Authorities also adopted a strict approach to the wording of information requests that they received, disregarding questions that did not use official terminologies, she said.

Chopra and her colleagues are examining the city’s detention facilities and those who are locked up as part of an ongoing three-year project funded by the University Grants Committee, which is in charge of allocating public funds for research.

The study aims to generate policy-oriented analysis in a bid to help improve the current system, as well as protect the rights and welfare of detainees and their families.

Surabhi Chopra, associated professor at Chinese University. Photo: Handout

In Hong Kong, most immigration detainees are either sent to the Castle Peak Bay Immigration Centre, Ma Tau Kok Detention Centre, which is run by the Immigration Department, or the Tai Tam Gap Correctional Institution, a facility which is operated by the CSD after it was converted from a jail last May.

Many detainees at such facilities are so-called non-refoulement claimants, Hong Kong’s form of a quasi-asylum granted to those who could be persecuted if they were relocated to another country.

Chopra’s study found the number of immigration detainees in 2019 stood at 10,053, with data unavailable for 2020 and 2021. In comparison, the city’s penal population during the same year was 8,833.

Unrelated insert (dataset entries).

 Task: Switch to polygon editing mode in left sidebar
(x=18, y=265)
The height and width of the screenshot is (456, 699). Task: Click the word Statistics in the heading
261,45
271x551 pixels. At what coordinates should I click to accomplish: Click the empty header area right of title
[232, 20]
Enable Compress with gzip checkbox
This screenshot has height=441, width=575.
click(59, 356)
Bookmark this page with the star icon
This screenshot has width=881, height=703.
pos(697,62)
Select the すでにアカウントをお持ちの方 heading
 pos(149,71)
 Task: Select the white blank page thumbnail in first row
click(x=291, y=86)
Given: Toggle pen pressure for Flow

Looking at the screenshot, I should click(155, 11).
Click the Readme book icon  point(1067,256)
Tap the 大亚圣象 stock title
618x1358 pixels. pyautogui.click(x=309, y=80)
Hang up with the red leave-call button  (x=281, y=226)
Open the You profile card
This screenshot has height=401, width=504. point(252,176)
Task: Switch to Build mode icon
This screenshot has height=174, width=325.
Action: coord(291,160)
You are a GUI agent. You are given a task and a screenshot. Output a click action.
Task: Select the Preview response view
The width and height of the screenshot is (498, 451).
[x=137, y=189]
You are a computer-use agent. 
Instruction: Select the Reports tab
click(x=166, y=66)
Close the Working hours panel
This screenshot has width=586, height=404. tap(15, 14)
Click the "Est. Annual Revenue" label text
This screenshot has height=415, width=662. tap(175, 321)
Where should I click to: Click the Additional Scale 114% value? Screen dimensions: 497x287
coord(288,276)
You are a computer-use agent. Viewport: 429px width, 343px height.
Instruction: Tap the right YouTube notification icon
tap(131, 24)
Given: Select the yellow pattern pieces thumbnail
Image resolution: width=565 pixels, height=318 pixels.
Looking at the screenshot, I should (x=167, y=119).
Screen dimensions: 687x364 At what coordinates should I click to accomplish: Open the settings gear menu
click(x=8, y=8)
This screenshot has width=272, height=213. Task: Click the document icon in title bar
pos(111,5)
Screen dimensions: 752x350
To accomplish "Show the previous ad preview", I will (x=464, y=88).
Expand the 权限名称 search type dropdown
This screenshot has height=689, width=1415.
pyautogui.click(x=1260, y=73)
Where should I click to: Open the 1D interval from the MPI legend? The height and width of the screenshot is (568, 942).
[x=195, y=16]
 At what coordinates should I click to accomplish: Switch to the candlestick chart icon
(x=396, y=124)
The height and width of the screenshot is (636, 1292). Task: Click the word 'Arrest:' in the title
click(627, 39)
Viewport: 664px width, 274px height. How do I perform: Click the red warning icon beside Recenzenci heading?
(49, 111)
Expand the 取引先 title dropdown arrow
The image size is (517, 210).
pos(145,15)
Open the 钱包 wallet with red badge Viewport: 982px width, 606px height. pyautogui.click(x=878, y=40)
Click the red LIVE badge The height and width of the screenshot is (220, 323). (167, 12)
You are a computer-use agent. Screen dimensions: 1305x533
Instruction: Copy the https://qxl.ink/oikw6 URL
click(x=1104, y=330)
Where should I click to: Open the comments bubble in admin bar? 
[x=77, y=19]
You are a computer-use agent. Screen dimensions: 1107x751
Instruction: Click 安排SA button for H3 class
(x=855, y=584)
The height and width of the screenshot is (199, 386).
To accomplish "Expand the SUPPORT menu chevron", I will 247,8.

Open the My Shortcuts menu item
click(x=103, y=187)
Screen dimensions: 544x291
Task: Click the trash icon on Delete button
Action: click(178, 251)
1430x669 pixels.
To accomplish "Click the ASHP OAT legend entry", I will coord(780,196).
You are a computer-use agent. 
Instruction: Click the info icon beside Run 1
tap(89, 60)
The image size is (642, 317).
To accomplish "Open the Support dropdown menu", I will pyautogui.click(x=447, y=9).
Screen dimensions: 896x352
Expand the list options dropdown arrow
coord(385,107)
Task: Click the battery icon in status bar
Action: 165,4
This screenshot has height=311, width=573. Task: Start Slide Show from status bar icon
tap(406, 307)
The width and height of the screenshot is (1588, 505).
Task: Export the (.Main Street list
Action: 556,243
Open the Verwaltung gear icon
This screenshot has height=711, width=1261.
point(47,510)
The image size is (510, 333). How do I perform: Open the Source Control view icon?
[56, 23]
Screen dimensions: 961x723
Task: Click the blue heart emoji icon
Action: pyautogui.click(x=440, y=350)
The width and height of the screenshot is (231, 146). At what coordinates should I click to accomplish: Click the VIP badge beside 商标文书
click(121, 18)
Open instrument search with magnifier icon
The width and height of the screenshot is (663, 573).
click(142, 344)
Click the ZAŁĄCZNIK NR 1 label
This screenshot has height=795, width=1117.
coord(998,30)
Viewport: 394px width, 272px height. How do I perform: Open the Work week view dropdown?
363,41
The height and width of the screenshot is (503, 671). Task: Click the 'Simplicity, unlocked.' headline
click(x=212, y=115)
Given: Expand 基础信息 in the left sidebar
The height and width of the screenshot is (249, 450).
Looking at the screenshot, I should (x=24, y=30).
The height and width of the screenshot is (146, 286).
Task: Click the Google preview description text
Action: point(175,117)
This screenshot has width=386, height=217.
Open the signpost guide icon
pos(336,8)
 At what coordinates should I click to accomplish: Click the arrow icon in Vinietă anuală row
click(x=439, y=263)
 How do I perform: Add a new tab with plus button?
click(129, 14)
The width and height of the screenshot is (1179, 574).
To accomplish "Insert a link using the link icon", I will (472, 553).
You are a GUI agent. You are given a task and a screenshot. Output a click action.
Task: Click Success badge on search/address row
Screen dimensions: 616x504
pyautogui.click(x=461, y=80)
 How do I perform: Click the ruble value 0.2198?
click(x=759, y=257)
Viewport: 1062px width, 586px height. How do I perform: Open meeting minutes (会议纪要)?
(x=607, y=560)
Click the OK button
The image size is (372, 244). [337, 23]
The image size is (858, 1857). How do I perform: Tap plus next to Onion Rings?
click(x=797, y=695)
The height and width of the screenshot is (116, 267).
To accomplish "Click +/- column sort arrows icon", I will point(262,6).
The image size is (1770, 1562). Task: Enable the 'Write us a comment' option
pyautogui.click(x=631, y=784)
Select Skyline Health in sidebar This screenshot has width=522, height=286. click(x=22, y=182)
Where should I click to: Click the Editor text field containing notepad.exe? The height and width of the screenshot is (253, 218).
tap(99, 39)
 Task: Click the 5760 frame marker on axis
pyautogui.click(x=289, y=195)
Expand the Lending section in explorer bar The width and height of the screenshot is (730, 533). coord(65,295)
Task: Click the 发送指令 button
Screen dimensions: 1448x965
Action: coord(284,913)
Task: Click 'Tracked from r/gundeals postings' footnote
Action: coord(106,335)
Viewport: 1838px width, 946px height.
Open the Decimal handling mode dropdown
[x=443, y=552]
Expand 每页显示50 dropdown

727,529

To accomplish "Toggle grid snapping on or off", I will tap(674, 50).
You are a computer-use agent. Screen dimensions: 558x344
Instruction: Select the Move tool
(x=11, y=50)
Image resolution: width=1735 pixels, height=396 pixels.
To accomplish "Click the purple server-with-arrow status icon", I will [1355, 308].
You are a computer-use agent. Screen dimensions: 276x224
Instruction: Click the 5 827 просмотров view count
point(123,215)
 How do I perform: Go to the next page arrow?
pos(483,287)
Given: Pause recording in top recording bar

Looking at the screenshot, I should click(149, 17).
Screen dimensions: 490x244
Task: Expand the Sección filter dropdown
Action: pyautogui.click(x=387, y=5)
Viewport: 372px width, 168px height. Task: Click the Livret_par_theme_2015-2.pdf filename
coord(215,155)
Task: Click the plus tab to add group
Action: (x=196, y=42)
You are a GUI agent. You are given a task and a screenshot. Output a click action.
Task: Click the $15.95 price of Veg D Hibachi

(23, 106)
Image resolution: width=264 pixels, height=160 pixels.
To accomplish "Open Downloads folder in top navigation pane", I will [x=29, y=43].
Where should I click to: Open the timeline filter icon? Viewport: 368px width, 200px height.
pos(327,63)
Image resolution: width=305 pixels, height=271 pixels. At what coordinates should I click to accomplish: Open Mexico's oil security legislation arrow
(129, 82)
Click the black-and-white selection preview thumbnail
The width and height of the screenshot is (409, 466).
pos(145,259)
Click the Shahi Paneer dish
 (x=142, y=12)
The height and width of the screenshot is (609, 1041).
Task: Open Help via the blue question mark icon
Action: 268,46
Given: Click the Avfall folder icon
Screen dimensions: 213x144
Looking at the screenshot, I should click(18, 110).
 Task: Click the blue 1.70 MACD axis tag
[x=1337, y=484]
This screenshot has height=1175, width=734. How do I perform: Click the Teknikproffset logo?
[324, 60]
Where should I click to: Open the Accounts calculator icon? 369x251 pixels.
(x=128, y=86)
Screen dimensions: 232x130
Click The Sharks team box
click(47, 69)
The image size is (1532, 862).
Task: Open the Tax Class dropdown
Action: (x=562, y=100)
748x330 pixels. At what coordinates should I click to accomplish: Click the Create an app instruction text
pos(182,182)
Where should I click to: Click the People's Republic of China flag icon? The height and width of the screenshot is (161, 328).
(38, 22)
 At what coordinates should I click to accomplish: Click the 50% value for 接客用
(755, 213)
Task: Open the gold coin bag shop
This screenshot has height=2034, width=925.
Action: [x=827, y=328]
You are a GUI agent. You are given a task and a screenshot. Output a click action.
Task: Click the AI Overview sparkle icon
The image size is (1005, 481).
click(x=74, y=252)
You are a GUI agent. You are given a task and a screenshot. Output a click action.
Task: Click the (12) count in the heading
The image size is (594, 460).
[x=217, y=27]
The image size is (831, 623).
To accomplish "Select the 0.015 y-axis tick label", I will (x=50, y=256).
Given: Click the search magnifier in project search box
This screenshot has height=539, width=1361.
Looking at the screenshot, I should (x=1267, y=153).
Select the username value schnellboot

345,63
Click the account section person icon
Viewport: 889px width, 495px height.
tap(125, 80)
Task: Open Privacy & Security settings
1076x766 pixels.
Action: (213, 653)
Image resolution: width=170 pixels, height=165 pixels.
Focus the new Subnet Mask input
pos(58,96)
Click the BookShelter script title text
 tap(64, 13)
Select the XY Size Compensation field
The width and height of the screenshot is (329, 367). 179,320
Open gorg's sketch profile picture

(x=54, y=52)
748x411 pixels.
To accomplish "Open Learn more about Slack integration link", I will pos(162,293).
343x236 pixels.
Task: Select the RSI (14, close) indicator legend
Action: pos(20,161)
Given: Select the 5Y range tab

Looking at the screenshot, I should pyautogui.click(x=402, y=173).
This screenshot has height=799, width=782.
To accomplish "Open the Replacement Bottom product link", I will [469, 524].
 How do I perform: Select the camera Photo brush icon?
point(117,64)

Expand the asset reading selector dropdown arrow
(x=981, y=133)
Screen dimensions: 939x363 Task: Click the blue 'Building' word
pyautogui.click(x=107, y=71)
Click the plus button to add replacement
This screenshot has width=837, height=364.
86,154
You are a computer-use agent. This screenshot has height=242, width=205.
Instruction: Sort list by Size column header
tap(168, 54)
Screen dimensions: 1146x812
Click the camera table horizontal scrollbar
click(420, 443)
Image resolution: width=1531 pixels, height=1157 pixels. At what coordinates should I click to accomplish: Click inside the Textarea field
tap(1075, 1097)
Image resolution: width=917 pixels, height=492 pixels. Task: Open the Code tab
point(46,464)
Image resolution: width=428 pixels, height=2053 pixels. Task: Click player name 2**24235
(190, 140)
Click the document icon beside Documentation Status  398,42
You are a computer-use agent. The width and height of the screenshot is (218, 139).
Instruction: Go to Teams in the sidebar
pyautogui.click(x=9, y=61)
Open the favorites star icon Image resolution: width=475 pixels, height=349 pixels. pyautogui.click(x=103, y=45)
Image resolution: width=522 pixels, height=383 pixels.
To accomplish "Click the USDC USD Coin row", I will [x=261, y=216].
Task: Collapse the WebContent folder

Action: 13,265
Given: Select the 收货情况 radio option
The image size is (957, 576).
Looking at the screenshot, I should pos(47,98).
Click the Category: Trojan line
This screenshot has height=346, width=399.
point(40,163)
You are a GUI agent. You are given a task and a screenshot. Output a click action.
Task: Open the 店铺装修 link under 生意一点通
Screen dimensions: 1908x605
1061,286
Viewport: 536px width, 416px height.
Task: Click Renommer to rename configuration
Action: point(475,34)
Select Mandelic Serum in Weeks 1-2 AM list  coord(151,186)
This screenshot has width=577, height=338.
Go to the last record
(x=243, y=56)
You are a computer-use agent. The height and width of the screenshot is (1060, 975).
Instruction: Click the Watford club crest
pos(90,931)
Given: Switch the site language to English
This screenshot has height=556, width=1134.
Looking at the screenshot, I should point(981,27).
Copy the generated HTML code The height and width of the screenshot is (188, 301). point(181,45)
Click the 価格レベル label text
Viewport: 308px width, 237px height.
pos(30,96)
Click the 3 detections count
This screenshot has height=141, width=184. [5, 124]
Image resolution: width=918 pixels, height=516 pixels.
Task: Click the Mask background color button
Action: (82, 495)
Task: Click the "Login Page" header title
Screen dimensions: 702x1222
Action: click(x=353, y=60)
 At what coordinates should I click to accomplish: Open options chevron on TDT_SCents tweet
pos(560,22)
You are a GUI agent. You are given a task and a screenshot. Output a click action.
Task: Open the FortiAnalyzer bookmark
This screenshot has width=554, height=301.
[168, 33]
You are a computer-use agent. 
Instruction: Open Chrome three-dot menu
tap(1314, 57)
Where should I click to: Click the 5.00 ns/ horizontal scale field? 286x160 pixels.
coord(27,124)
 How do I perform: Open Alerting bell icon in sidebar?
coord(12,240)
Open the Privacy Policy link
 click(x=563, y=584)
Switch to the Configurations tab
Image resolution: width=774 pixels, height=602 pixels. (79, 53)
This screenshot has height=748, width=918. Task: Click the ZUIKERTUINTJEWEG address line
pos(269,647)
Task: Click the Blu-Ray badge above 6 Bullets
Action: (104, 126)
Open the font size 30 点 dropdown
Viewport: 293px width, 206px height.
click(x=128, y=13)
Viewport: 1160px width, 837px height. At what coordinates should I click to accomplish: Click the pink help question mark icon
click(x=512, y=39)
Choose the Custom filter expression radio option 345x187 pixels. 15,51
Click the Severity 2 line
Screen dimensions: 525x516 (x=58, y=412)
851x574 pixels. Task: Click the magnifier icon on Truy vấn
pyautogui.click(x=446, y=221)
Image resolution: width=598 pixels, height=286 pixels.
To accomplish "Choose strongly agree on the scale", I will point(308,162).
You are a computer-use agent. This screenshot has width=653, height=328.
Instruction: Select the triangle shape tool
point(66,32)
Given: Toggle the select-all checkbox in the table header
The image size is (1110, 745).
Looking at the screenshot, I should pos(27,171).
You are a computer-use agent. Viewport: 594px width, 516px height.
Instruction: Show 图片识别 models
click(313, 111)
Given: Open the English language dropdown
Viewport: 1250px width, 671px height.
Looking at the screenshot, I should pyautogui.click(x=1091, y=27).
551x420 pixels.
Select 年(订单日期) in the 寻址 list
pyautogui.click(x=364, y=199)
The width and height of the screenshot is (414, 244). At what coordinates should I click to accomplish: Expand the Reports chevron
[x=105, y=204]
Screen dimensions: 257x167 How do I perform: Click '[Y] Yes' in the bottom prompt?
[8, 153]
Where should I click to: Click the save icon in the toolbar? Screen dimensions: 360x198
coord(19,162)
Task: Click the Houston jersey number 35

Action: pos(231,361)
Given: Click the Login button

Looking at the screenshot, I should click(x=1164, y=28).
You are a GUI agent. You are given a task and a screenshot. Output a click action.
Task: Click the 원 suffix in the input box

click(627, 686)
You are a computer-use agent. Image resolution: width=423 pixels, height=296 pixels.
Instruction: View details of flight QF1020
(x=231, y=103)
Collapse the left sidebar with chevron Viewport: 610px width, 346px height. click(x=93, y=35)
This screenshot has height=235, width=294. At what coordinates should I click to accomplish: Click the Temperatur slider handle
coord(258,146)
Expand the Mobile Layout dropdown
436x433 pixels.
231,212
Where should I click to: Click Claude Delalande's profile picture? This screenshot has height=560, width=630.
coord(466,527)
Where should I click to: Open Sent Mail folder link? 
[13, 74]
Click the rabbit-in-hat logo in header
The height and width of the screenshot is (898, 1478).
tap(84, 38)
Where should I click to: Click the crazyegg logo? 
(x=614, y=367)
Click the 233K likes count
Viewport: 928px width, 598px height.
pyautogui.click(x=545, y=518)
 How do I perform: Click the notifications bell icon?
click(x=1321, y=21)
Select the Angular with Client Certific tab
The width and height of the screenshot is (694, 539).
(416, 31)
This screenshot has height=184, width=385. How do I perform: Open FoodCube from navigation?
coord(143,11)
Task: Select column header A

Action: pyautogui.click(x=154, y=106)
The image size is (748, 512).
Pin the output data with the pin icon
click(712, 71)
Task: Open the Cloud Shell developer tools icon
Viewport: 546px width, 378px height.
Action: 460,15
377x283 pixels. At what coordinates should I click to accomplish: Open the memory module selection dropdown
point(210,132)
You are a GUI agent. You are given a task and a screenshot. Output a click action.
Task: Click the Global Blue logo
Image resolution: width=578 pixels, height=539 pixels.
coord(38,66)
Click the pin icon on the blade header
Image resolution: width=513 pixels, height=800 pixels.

The associate professor said that, from a rule of law perspective, it was paramount that people knew the reason they were detained and how they could be released, given it was an administrative arrangement created entirely by the authorities without input from the courts.

“What is the process once someone is detained around their intake? When is detention reviewed? If you’re in there for six months? Is it regularly reviewed? Is it not?” she asked.

Chopra said it was possible the information she was looking for could be circulating internally among government departments, but noted the outside world appeared to have little knowledge about the situation faced by immigration detainees.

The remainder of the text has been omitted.